Subgroup exploration revealed that patients residing more than 80 km from the central hospital contributed the greatest share of emissions, accounting for over 60 % of the total TSAE despite representing only 22 % of the cohort. Sensitivity testing of vehicle fuel‑efficiency assumptions and alternative routing algorithms confirmed that the magnitude of emission savings remained robust across plausible scenarios.
These findings suggest that health‑system planners should reconsider the spatial organization of elective surgical services, especially for high‑volume, low‑complexity procedures such as cataract extraction. By strategically locating additional operative suites or partnering with existing community hospitals, health networks can simultaneously improve access, reduce travel burden, and advance climate‑friendly practice—potentially influencing future guideline recommendations that incorporate environmental stewardship alongside clinical outcomes.

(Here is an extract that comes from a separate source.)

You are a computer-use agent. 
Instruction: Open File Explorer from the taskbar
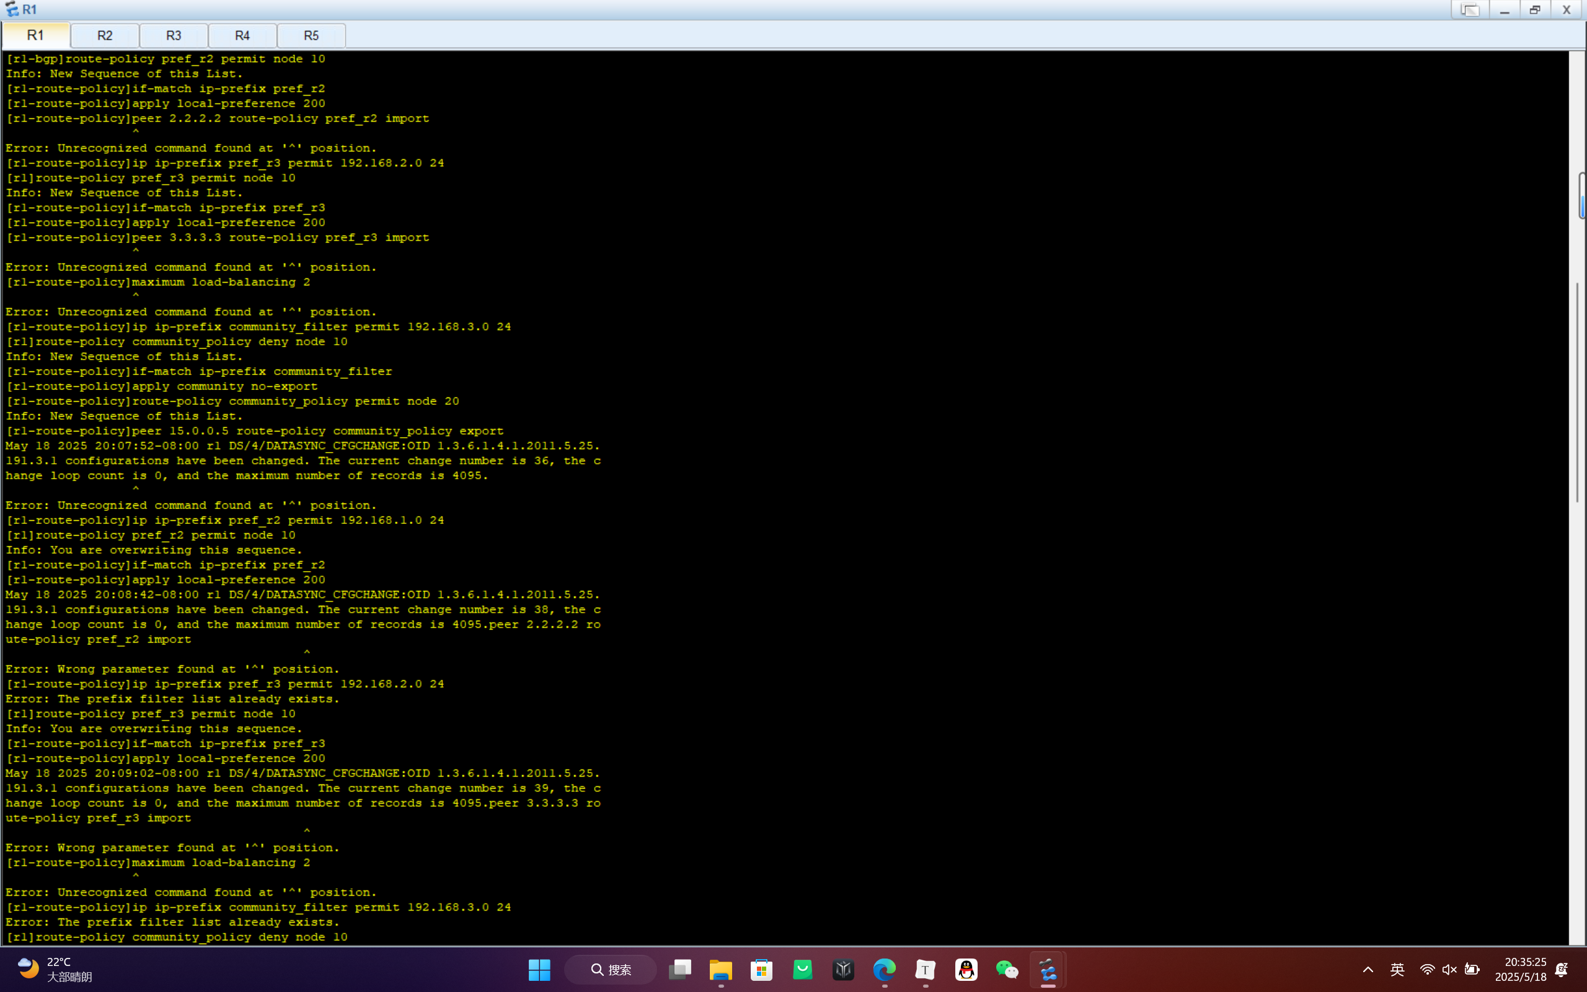click(721, 970)

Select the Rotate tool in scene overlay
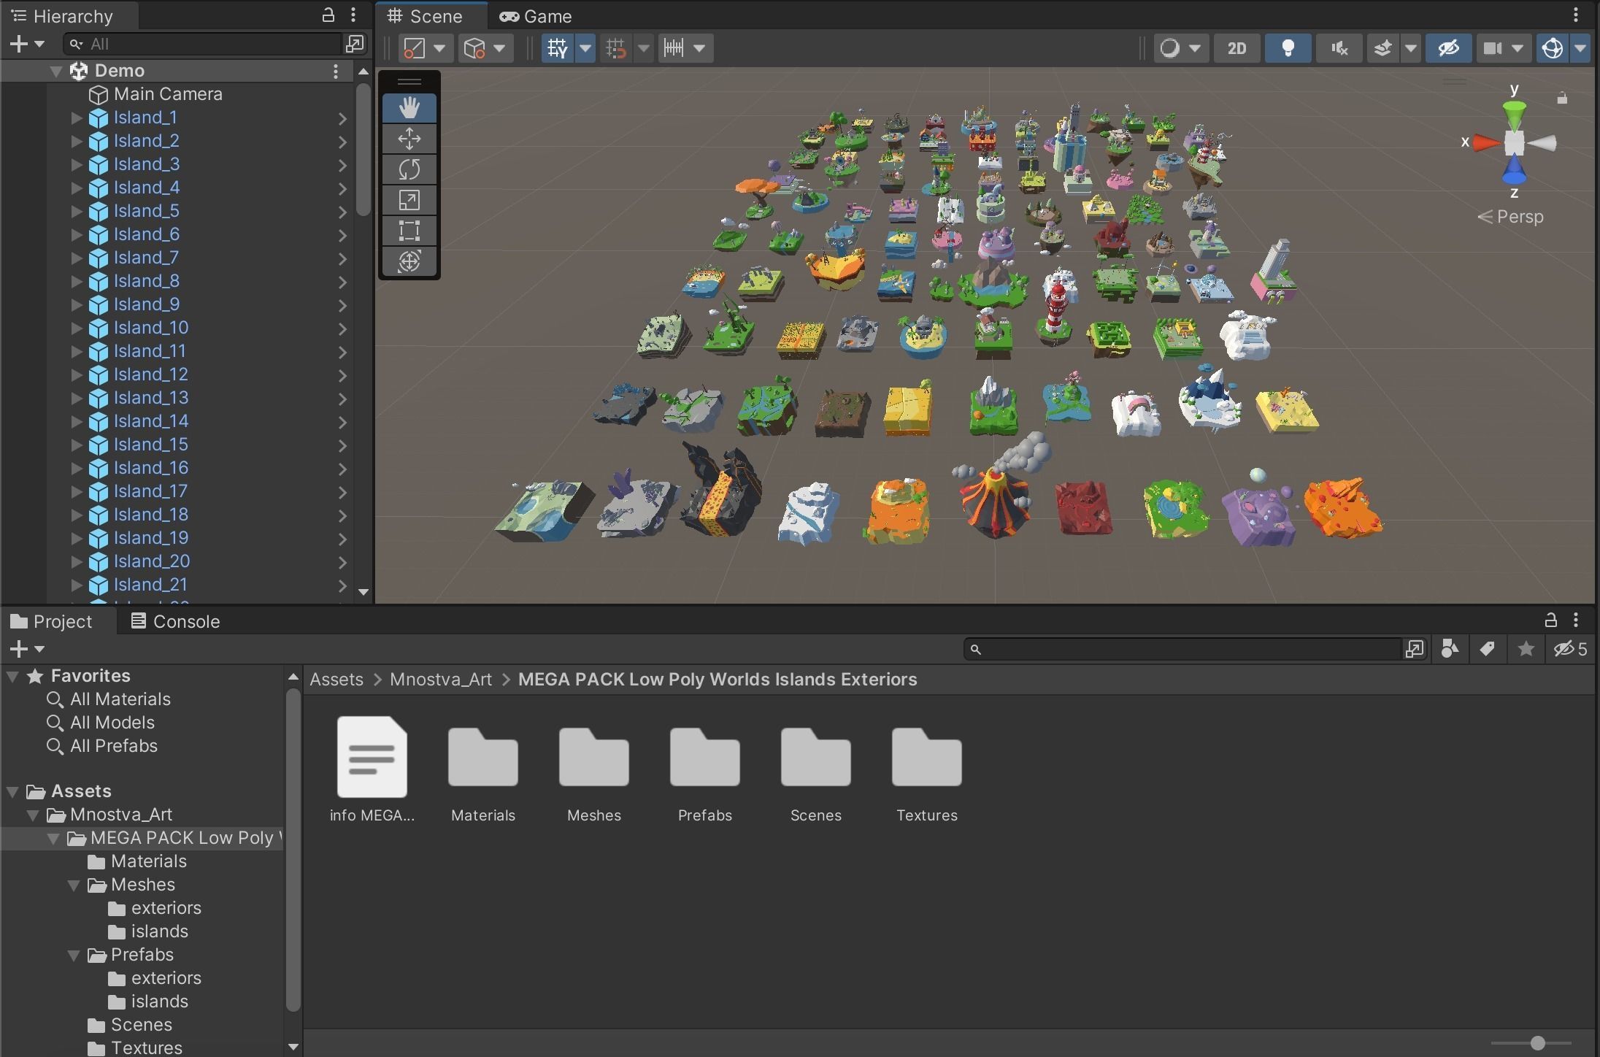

The analysis is limited by its reliance on average vehicle emissions data rather than patient‑specific fuel use, and by the assumption that all travel occurs by private automobile, excluding public‑transport or ride‑share modalities. Additionally, the study focused on a single specialty within one geographic region, which may limit generalizability to other surgical domains or more densely populated areas. Nonetheless, the work provides a concrete, data‑driven illustration of how decentralizing surgical care can yield measurable environmental benefits while preserving—or even enhancing—patient access.